Dataset items:
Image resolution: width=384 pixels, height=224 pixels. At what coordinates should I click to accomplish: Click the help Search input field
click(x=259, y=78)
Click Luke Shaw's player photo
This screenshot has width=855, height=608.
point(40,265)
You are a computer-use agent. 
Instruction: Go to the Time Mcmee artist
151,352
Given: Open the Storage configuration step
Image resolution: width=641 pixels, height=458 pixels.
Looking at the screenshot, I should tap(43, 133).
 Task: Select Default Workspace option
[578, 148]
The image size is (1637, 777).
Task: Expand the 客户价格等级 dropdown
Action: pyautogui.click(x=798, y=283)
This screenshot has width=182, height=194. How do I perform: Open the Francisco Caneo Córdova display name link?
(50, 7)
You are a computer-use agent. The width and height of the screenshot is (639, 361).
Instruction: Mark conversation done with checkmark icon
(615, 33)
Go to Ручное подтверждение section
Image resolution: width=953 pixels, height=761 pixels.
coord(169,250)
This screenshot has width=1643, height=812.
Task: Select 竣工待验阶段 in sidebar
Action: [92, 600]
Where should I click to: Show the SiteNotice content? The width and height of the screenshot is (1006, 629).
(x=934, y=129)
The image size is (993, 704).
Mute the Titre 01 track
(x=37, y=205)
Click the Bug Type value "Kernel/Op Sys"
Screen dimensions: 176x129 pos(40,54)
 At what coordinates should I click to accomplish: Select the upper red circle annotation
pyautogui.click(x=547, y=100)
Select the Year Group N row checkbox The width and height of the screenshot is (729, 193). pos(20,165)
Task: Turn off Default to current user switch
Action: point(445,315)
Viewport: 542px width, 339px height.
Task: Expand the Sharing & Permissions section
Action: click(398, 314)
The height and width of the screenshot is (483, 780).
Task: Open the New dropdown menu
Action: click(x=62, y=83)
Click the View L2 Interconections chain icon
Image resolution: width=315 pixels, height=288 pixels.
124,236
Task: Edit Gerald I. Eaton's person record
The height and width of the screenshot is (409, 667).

## Your assignment:
Please return all of the entries shown above, exactly as they stand.

## Answer to the problem:
Image resolution: width=384 pixels, height=224 pixels. At what coordinates should I click to accomplish: Click the help Search input field
click(x=259, y=78)
Click Luke Shaw's player photo
This screenshot has width=855, height=608.
point(40,265)
You are a computer-use agent. 
Instruction: Go to the Time Mcmee artist
151,352
Given: Open the Storage configuration step
Image resolution: width=641 pixels, height=458 pixels.
Looking at the screenshot, I should tap(43, 133).
 Task: Select Default Workspace option
[578, 148]
The image size is (1637, 777).
Task: Expand the 客户价格等级 dropdown
Action: pyautogui.click(x=798, y=283)
This screenshot has width=182, height=194. How do I perform: Open the Francisco Caneo Córdova display name link?
(50, 7)
You are a computer-use agent. The width and height of the screenshot is (639, 361).
Instruction: Mark conversation done with checkmark icon
(615, 33)
Go to Ручное подтверждение section
Image resolution: width=953 pixels, height=761 pixels.
coord(169,250)
This screenshot has width=1643, height=812.
Task: Select 竣工待验阶段 in sidebar
Action: [92, 600]
Where should I click to: Show the SiteNotice content? The width and height of the screenshot is (1006, 629).
(x=934, y=129)
The image size is (993, 704).
Mute the Titre 01 track
(x=37, y=205)
Click the Bug Type value "Kernel/Op Sys"
Screen dimensions: 176x129 pos(40,54)
 At what coordinates should I click to accomplish: Select the upper red circle annotation
pyautogui.click(x=547, y=100)
Select the Year Group N row checkbox The width and height of the screenshot is (729, 193). pos(20,165)
Task: Turn off Default to current user switch
Action: point(445,315)
Viewport: 542px width, 339px height.
Task: Expand the Sharing & Permissions section
Action: click(398, 314)
The height and width of the screenshot is (483, 780).
Task: Open the New dropdown menu
Action: click(x=62, y=83)
Click the View L2 Interconections chain icon
Image resolution: width=315 pixels, height=288 pixels.
124,236
Task: Edit Gerald I. Eaton's person record
The height and width of the screenshot is (409, 667).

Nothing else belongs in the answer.